# ACTIVITY:
Within the records that follow, find every line containing the string "computer". Copy those lines.

# RECORD SET:
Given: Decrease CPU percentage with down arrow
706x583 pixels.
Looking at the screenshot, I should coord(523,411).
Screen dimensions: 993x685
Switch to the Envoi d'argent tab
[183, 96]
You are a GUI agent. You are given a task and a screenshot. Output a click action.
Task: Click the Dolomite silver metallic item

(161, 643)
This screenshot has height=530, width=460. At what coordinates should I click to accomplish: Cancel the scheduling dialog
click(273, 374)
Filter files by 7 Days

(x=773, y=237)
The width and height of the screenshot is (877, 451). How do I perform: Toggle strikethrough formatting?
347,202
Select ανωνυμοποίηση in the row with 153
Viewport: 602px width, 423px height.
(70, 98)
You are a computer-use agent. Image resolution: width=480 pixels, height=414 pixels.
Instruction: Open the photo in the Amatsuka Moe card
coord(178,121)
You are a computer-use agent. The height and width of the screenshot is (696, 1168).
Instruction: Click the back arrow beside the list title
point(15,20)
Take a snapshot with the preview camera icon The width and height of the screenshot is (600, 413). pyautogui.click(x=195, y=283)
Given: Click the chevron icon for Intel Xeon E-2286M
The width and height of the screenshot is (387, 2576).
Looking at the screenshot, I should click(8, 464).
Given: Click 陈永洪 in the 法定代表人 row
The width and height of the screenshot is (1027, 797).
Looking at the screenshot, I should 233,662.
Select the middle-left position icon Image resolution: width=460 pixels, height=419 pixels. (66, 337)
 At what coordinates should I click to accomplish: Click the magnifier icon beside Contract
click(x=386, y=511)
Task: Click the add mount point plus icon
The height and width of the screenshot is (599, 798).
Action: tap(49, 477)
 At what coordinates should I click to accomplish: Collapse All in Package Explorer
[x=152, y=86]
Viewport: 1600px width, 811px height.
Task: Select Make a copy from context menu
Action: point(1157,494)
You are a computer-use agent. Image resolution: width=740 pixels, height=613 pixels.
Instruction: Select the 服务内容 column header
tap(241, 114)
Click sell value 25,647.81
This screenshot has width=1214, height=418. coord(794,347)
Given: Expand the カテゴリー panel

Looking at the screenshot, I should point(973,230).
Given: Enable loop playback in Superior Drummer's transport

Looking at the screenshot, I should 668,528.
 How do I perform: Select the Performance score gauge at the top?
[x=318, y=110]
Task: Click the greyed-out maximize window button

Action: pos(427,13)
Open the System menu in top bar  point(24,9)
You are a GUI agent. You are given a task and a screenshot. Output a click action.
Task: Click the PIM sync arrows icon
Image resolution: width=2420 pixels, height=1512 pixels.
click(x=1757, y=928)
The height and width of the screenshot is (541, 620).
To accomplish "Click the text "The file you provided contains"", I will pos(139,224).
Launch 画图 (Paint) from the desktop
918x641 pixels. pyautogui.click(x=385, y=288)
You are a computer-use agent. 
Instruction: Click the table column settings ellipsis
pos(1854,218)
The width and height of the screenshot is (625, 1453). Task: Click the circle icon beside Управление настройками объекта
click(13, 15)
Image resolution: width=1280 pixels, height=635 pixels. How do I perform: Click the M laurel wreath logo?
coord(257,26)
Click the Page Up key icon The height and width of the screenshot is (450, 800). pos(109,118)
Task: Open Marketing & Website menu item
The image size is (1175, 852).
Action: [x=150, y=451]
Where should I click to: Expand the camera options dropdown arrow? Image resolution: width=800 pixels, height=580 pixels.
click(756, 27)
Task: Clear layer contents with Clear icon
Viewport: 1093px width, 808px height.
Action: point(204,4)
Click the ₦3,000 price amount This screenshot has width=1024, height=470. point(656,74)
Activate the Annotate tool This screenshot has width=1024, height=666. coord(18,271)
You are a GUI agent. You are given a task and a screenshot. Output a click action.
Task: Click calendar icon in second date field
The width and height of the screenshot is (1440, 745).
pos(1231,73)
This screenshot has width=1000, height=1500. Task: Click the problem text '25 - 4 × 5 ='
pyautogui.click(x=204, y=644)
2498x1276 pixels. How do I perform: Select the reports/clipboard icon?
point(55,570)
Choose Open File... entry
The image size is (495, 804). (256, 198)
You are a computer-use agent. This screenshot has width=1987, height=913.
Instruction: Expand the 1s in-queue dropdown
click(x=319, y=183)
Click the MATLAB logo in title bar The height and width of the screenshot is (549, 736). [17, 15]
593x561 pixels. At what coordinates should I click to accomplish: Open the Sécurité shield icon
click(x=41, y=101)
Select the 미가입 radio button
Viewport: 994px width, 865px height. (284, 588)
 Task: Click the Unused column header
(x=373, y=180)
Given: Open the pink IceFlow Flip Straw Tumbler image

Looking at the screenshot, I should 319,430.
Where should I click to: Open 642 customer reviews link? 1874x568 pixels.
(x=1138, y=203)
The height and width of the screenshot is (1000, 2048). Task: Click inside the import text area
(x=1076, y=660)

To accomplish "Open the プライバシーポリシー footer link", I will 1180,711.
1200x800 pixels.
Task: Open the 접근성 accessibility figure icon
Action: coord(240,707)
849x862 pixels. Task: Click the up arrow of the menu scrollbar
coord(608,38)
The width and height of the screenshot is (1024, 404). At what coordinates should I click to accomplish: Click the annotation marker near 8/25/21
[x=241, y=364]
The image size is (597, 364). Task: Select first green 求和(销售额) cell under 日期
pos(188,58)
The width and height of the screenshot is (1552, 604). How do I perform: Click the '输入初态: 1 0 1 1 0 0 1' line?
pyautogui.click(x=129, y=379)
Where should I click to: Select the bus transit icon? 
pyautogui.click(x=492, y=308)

# SOLUTION FOR THIS TASK:
You are a computer-use agent. Image resolution: width=480 pixels, height=414 pixels.
You are a computer-use agent. The height and width of the screenshot is (696, 1168).
You are a computer-use agent. Image resolution: width=740 pixels, height=613 pixels.
You are a computer-use agent. 
You are a computer-use agent. This screenshot has width=1987, height=913.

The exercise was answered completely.